Copy each of the entries below line for line, without changing anything.
___
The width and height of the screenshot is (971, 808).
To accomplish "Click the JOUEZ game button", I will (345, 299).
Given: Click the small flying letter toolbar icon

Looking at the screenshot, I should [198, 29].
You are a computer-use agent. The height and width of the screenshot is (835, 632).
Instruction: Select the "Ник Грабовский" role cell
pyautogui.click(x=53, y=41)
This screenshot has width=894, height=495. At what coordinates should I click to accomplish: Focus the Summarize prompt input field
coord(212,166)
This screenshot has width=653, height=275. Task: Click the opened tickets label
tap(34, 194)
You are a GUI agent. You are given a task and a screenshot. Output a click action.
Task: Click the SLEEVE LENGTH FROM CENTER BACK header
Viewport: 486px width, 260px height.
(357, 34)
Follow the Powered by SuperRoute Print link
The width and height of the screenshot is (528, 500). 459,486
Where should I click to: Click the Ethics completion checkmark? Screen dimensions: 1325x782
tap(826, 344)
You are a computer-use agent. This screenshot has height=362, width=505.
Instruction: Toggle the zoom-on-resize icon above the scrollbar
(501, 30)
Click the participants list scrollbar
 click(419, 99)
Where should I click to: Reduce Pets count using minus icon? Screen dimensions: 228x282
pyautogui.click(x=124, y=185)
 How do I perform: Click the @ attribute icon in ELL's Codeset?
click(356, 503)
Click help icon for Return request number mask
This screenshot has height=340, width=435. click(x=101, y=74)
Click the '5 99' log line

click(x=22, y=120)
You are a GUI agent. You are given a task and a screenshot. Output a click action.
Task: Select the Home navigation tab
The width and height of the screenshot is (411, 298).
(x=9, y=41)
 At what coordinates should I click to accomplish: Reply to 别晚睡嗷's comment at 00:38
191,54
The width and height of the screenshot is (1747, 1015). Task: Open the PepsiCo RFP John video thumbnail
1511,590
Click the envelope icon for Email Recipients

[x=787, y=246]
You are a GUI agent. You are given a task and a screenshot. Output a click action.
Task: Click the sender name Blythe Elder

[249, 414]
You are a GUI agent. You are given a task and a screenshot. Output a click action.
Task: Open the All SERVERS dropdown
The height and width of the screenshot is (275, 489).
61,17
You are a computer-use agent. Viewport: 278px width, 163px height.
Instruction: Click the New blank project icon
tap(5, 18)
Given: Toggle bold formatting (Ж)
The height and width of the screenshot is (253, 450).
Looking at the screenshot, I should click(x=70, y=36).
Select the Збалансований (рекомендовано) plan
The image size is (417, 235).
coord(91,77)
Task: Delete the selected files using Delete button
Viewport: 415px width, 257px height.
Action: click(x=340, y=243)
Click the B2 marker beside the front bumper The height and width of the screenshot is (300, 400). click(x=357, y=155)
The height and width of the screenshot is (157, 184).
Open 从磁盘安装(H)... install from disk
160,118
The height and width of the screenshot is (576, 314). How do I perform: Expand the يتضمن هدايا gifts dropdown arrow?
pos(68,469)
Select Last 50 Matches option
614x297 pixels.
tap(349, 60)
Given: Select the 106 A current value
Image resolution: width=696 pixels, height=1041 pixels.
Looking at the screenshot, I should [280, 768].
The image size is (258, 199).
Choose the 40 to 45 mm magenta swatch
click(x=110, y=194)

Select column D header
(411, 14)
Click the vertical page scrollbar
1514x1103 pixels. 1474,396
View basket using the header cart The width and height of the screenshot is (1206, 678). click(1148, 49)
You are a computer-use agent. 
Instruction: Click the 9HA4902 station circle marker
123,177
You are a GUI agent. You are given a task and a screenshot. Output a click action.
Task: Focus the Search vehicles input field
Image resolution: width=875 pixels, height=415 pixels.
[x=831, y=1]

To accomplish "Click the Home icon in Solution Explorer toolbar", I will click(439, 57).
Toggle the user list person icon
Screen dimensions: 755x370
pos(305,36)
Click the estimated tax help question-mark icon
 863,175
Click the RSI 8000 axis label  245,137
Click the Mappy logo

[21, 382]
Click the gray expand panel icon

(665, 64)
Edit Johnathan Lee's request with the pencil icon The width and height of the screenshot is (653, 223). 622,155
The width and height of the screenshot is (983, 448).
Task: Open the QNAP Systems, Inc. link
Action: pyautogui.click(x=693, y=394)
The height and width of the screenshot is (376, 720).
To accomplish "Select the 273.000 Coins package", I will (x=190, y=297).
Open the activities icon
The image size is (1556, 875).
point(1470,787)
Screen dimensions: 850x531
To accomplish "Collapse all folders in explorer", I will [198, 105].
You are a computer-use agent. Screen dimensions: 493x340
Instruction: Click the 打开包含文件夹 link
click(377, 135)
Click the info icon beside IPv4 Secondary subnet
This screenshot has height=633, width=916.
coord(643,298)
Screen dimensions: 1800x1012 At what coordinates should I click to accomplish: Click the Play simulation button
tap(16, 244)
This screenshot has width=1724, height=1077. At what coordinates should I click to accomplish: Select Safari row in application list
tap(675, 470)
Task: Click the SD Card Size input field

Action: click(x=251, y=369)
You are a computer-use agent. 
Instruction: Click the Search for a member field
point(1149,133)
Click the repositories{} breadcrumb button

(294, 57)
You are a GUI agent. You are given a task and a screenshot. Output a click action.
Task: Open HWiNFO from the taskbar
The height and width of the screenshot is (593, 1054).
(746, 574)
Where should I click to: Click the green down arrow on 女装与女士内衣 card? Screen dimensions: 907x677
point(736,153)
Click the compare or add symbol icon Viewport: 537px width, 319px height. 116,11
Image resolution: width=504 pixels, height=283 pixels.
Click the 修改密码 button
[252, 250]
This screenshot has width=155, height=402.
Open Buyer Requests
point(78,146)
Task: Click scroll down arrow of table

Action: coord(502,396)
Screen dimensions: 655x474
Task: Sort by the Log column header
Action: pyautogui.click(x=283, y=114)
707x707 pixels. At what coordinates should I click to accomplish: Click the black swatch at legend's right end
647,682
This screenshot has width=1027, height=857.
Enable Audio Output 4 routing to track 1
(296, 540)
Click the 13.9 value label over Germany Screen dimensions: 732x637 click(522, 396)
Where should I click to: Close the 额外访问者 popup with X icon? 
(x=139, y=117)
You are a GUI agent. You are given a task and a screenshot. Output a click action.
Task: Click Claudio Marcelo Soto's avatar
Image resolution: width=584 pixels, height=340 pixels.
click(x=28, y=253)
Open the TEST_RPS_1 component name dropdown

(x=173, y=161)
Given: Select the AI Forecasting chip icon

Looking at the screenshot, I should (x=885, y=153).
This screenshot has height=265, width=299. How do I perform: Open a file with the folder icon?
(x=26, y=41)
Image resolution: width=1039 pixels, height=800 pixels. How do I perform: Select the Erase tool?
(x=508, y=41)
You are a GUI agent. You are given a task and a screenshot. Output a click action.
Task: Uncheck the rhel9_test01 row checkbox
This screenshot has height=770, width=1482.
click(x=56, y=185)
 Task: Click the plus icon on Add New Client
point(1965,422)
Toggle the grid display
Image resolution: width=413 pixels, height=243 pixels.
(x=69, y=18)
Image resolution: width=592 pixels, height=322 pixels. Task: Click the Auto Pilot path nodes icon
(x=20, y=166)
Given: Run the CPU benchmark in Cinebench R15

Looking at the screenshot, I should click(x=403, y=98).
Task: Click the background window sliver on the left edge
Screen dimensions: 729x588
___
*Written reply*.
The width and height of the screenshot is (971, 808).
To accomplish "Click the JOUEZ game button", I will (345, 299).
Given: Click the small flying letter toolbar icon

Looking at the screenshot, I should [198, 29].
You are a computer-use agent. The height and width of the screenshot is (835, 632).
Instruction: Select the "Ник Грабовский" role cell
pyautogui.click(x=53, y=41)
This screenshot has width=894, height=495. At what coordinates should I click to accomplish: Focus the Summarize prompt input field
coord(212,166)
This screenshot has width=653, height=275. Task: Click the opened tickets label
tap(34, 194)
You are a GUI agent. You are given a task and a screenshot. Output a click action.
Task: Click the SLEEVE LENGTH FROM CENTER BACK header
Viewport: 486px width, 260px height.
(357, 34)
Follow the Powered by SuperRoute Print link
The width and height of the screenshot is (528, 500). 459,486
Where should I click to: Click the Ethics completion checkmark? Screen dimensions: 1325x782
tap(826, 344)
You are a computer-use agent. This screenshot has height=362, width=505.
Instruction: Toggle the zoom-on-resize icon above the scrollbar
(501, 30)
Click the participants list scrollbar
 click(419, 99)
Where should I click to: Reduce Pets count using minus icon? Screen dimensions: 228x282
pyautogui.click(x=124, y=185)
 How do I perform: Click the @ attribute icon in ELL's Codeset?
click(356, 503)
Click help icon for Return request number mask
This screenshot has height=340, width=435. click(x=101, y=74)
Click the '5 99' log line

click(x=22, y=120)
You are a GUI agent. You are given a task and a screenshot. Output a click action.
Task: Select the Home navigation tab
The width and height of the screenshot is (411, 298).
(x=9, y=41)
 At what coordinates should I click to accomplish: Reply to 别晚睡嗷's comment at 00:38
191,54
The width and height of the screenshot is (1747, 1015). Task: Open the PepsiCo RFP John video thumbnail
1511,590
Click the envelope icon for Email Recipients

[x=787, y=246]
You are a GUI agent. You are given a task and a screenshot. Output a click action.
Task: Click the sender name Blythe Elder

[249, 414]
You are a GUI agent. You are given a task and a screenshot. Output a click action.
Task: Open the All SERVERS dropdown
The height and width of the screenshot is (275, 489).
61,17
You are a computer-use agent. Viewport: 278px width, 163px height.
Instruction: Click the New blank project icon
tap(5, 18)
Given: Toggle bold formatting (Ж)
The height and width of the screenshot is (253, 450).
Looking at the screenshot, I should click(x=70, y=36).
Select the Збалансований (рекомендовано) plan
The image size is (417, 235).
coord(91,77)
Task: Delete the selected files using Delete button
Viewport: 415px width, 257px height.
Action: click(x=340, y=243)
Click the B2 marker beside the front bumper The height and width of the screenshot is (300, 400). click(x=357, y=155)
The height and width of the screenshot is (157, 184).
Open 从磁盘安装(H)... install from disk
160,118
The height and width of the screenshot is (576, 314). How do I perform: Expand the يتضمن هدايا gifts dropdown arrow?
pos(68,469)
Select Last 50 Matches option
614x297 pixels.
tap(349, 60)
Given: Select the 106 A current value
Image resolution: width=696 pixels, height=1041 pixels.
Looking at the screenshot, I should [280, 768].
The image size is (258, 199).
Choose the 40 to 45 mm magenta swatch
click(x=110, y=194)

Select column D header
(411, 14)
Click the vertical page scrollbar
1514x1103 pixels. 1474,396
View basket using the header cart The width and height of the screenshot is (1206, 678). click(1148, 49)
You are a computer-use agent. 
Instruction: Click the 9HA4902 station circle marker
123,177
You are a GUI agent. You are given a task and a screenshot. Output a click action.
Task: Focus the Search vehicles input field
Image resolution: width=875 pixels, height=415 pixels.
[x=831, y=1]

To accomplish "Click the Home icon in Solution Explorer toolbar", I will click(439, 57).
Toggle the user list person icon
Screen dimensions: 755x370
pos(305,36)
Click the estimated tax help question-mark icon
 863,175
Click the RSI 8000 axis label  245,137
Click the Mappy logo

[21, 382]
Click the gray expand panel icon

(665, 64)
Edit Johnathan Lee's request with the pencil icon The width and height of the screenshot is (653, 223). 622,155
The width and height of the screenshot is (983, 448).
Task: Open the QNAP Systems, Inc. link
Action: pyautogui.click(x=693, y=394)
The height and width of the screenshot is (376, 720).
To accomplish "Select the 273.000 Coins package", I will (x=190, y=297).
Open the activities icon
The image size is (1556, 875).
point(1470,787)
Screen dimensions: 850x531
To accomplish "Collapse all folders in explorer", I will [198, 105].
You are a computer-use agent. Screen dimensions: 493x340
Instruction: Click the 打开包含文件夹 link
click(377, 135)
Click the info icon beside IPv4 Secondary subnet
This screenshot has height=633, width=916.
coord(643,298)
Screen dimensions: 1800x1012 At what coordinates should I click to accomplish: Click the Play simulation button
tap(16, 244)
This screenshot has width=1724, height=1077. At what coordinates should I click to accomplish: Select Safari row in application list
tap(675, 470)
Task: Click the SD Card Size input field

Action: click(x=251, y=369)
You are a computer-use agent. 
Instruction: Click the Search for a member field
point(1149,133)
Click the repositories{} breadcrumb button

(294, 57)
You are a GUI agent. You are given a task and a screenshot. Output a click action.
Task: Open HWiNFO from the taskbar
The height and width of the screenshot is (593, 1054).
(746, 574)
Where should I click to: Click the green down arrow on 女装与女士内衣 card? Screen dimensions: 907x677
point(736,153)
Click the compare or add symbol icon Viewport: 537px width, 319px height. 116,11
Image resolution: width=504 pixels, height=283 pixels.
Click the 修改密码 button
[252, 250]
This screenshot has width=155, height=402.
Open Buyer Requests
point(78,146)
Task: Click scroll down arrow of table

Action: coord(502,396)
Screen dimensions: 655x474
Task: Sort by the Log column header
Action: pyautogui.click(x=283, y=114)
707x707 pixels. At what coordinates should I click to accomplish: Click the black swatch at legend's right end
647,682
This screenshot has width=1027, height=857.
Enable Audio Output 4 routing to track 1
(296, 540)
Click the 13.9 value label over Germany Screen dimensions: 732x637 click(522, 396)
Where should I click to: Close the 额外访问者 popup with X icon? 
(x=139, y=117)
You are a GUI agent. You are given a task and a screenshot. Output a click action.
Task: Click Claudio Marcelo Soto's avatar
Image resolution: width=584 pixels, height=340 pixels.
click(x=28, y=253)
Open the TEST_RPS_1 component name dropdown

(x=173, y=161)
Given: Select the AI Forecasting chip icon

Looking at the screenshot, I should (x=885, y=153).
This screenshot has height=265, width=299. How do I perform: Open a file with the folder icon?
(x=26, y=41)
Image resolution: width=1039 pixels, height=800 pixels. How do I perform: Select the Erase tool?
(x=508, y=41)
You are a GUI agent. You are given a task and a screenshot. Output a click action.
Task: Uncheck the rhel9_test01 row checkbox
This screenshot has height=770, width=1482.
click(x=56, y=185)
 Task: Click the plus icon on Add New Client
point(1965,422)
Toggle the grid display
Image resolution: width=413 pixels, height=243 pixels.
(x=69, y=18)
Image resolution: width=592 pixels, height=322 pixels. Task: Click the Auto Pilot path nodes icon
(x=20, y=166)
Given: Run the CPU benchmark in Cinebench R15

Looking at the screenshot, I should click(x=403, y=98).
Task: Click the background window sliver on the left edge
Screen dimensions: 729x588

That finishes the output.